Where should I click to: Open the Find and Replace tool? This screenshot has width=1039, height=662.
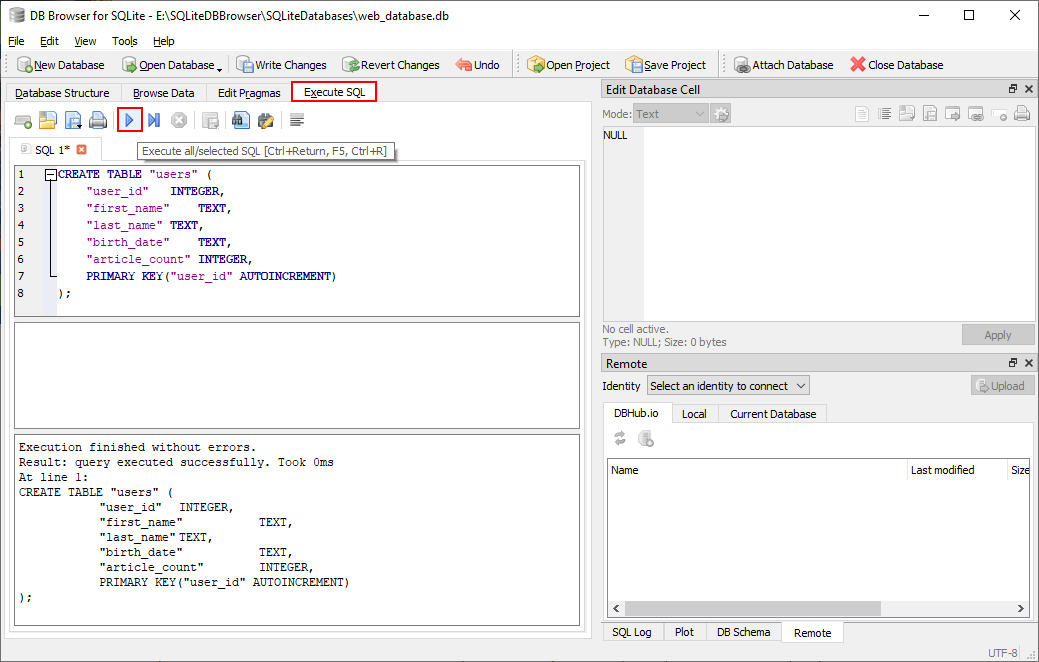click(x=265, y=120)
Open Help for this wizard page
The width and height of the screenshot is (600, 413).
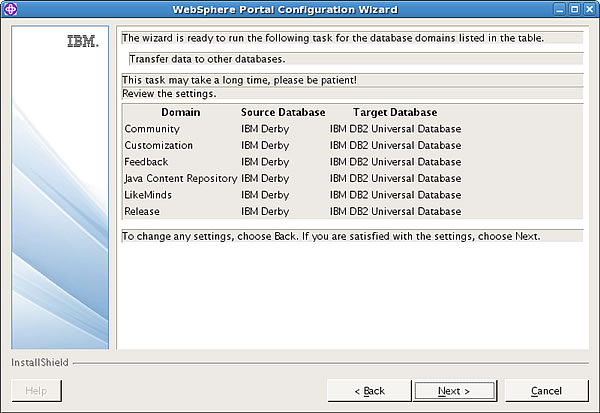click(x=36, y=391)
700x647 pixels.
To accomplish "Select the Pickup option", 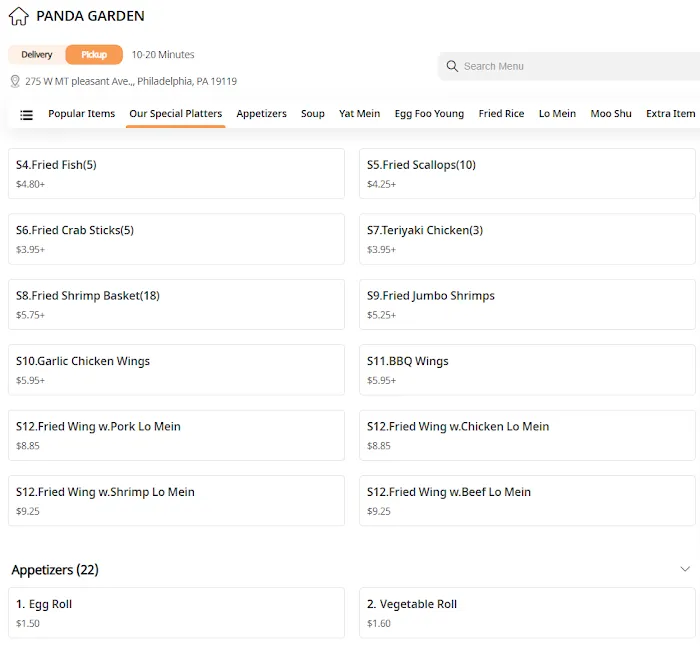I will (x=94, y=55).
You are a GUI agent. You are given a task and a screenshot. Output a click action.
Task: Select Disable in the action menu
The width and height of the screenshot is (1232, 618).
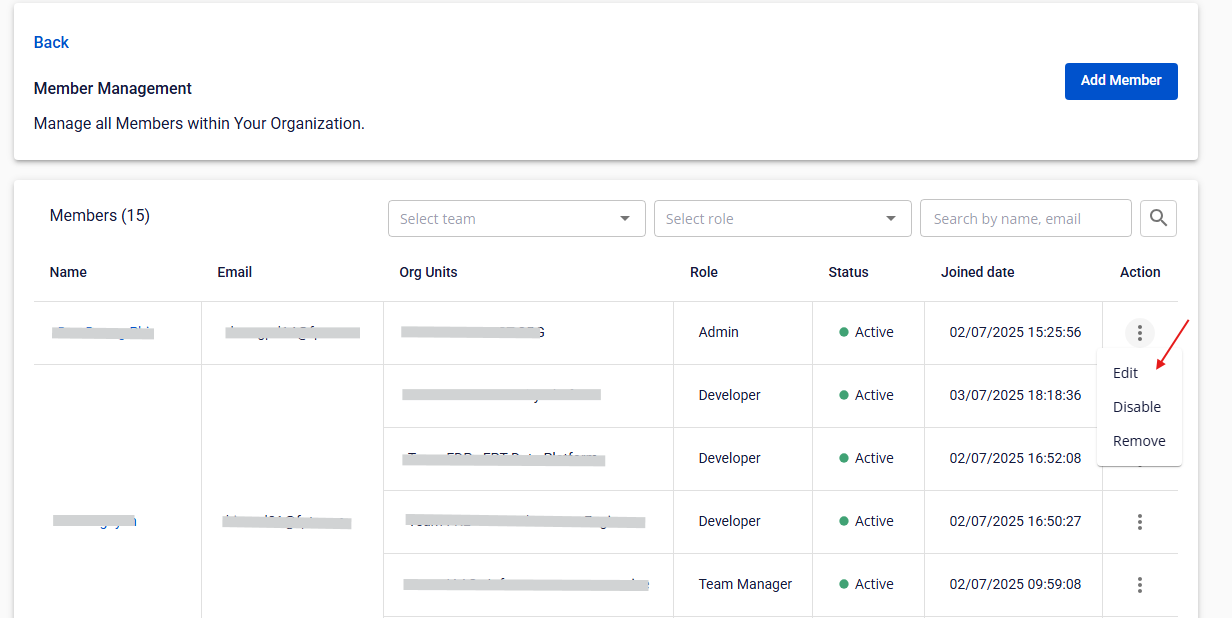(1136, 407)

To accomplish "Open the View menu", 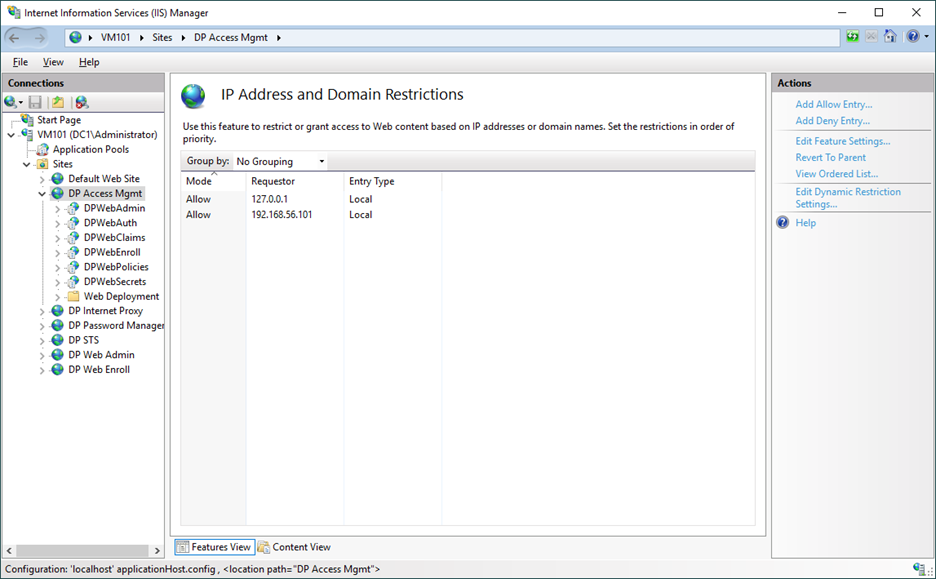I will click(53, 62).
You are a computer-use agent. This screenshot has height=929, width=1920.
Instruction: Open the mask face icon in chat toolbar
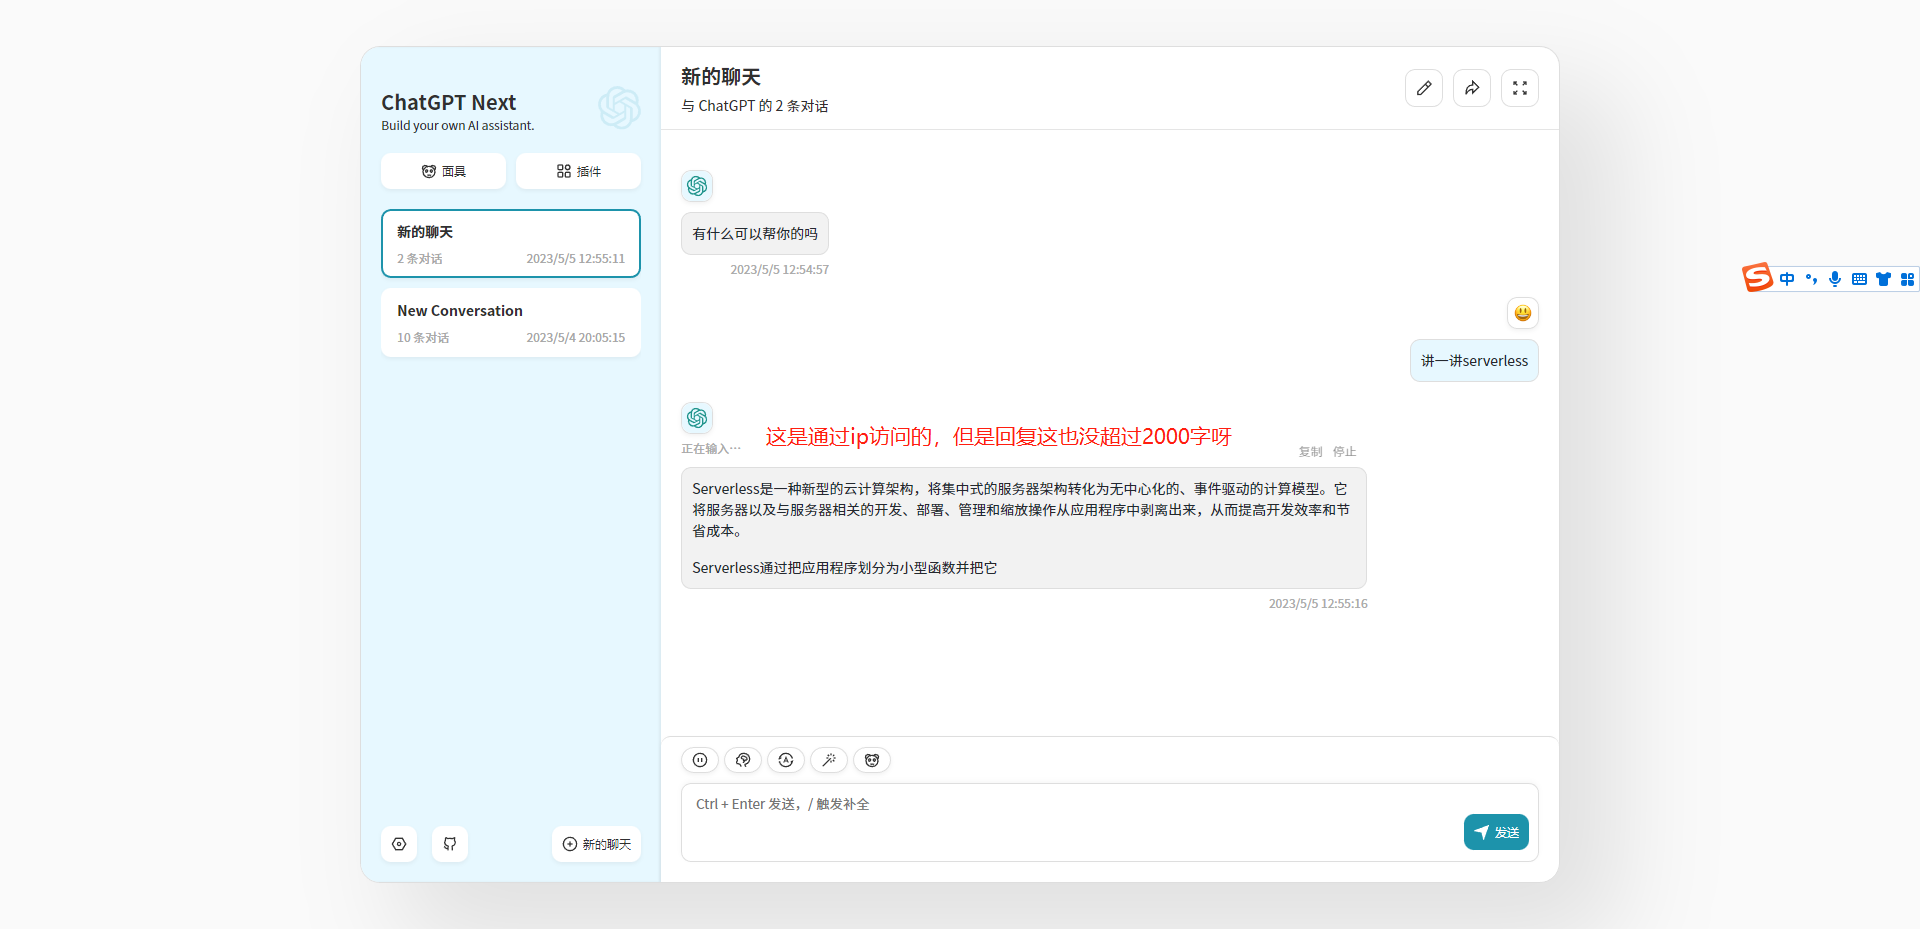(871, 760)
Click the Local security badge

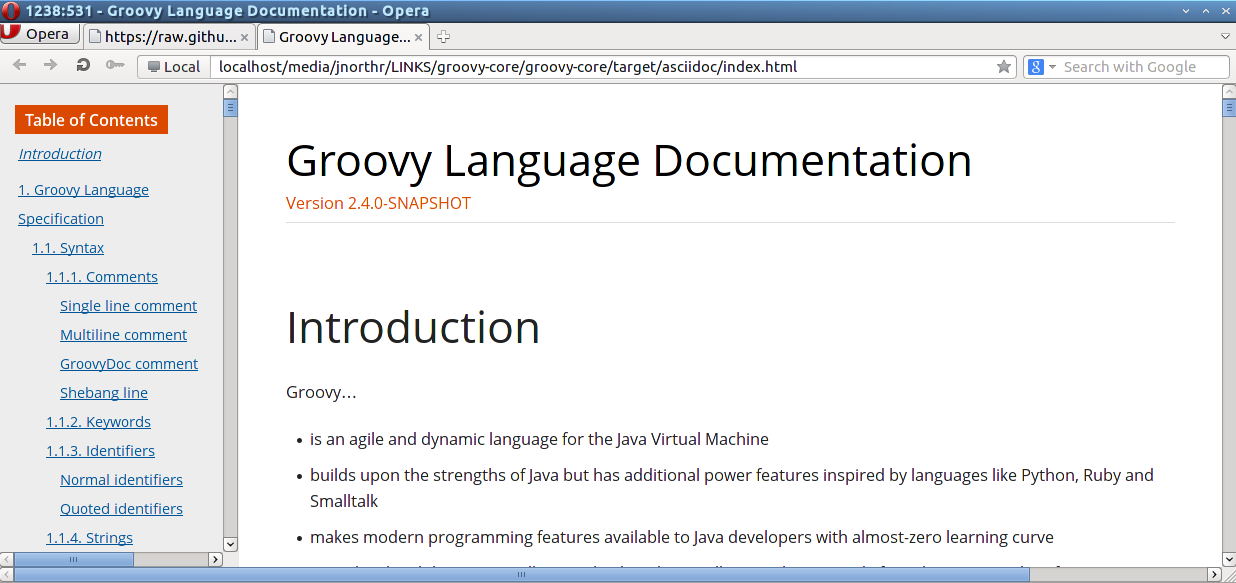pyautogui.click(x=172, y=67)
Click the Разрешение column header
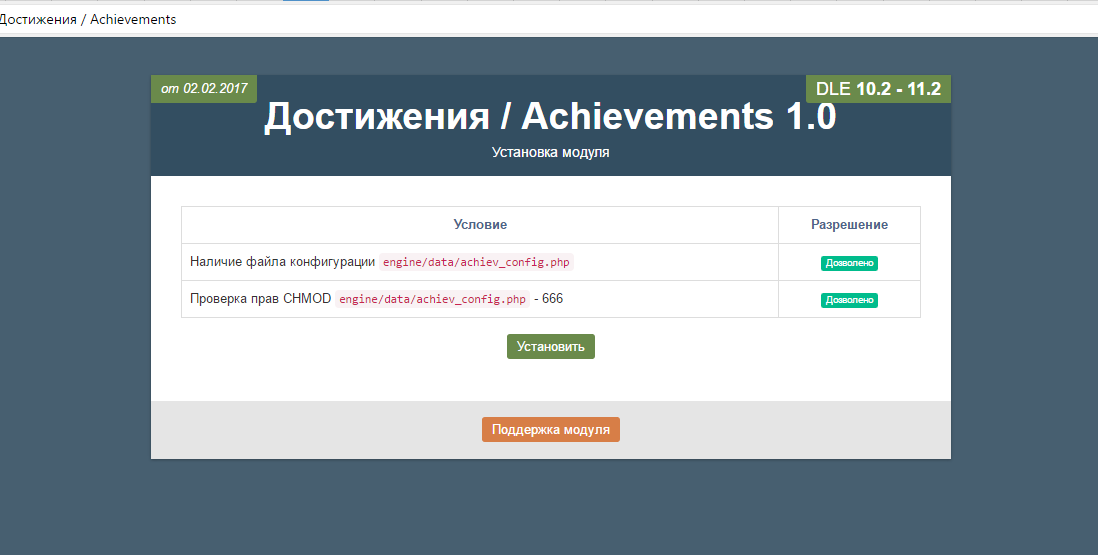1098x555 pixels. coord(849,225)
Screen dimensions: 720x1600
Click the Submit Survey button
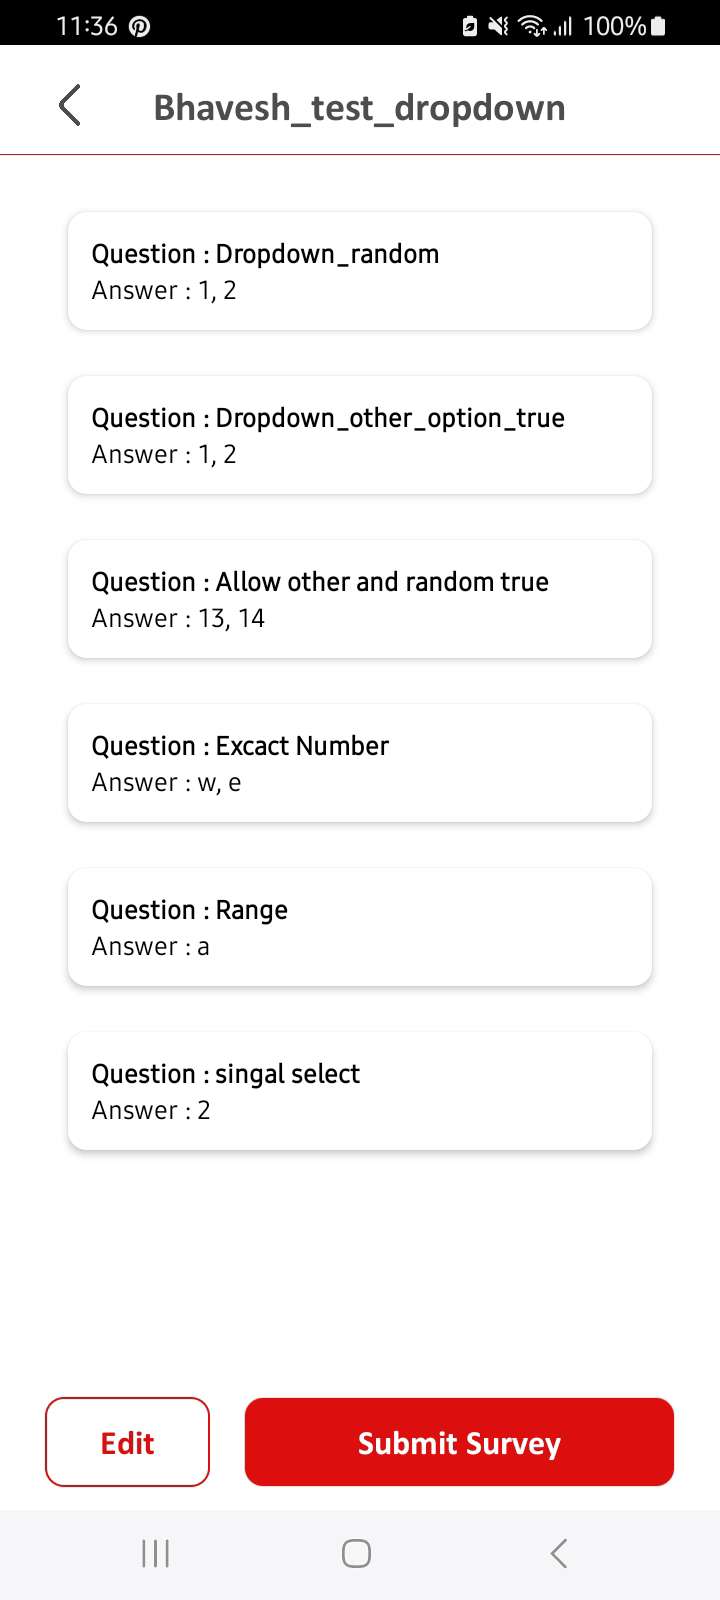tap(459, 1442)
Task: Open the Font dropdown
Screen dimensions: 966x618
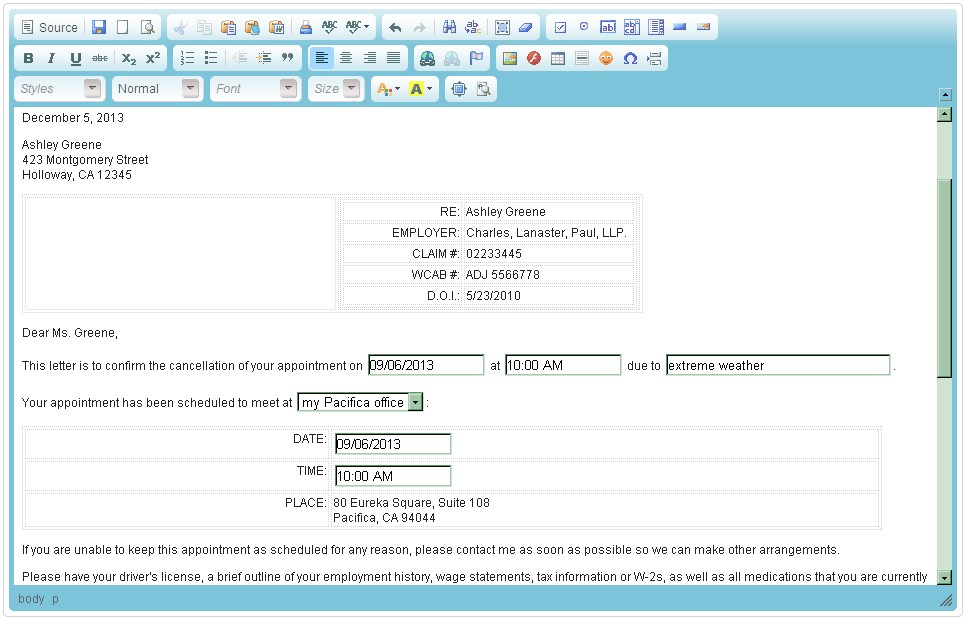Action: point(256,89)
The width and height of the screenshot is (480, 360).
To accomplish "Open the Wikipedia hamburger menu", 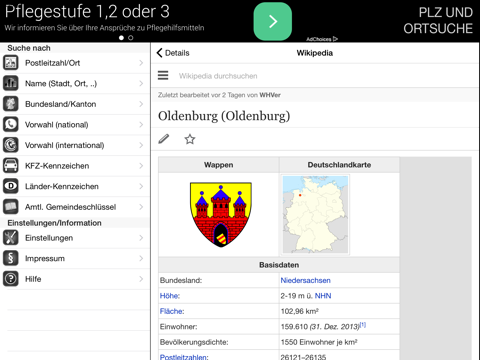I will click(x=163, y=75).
================================
§ **Problem details**:
Rewrite the lines running from the one holding "Click the Local security badge" through the one holding "tap(459, 1442)", inclusive, with "column header" changed to "column heading" and everything else kept the same. Leave the pictures out.

§ **Exercise response**:
Click the Local security badge

pyautogui.click(x=172, y=67)
Click the Разрешение column heading
1098x555 pixels. coord(849,225)
Screen dimensions: 720x1600
Click the Submit Survey button
tap(459, 1442)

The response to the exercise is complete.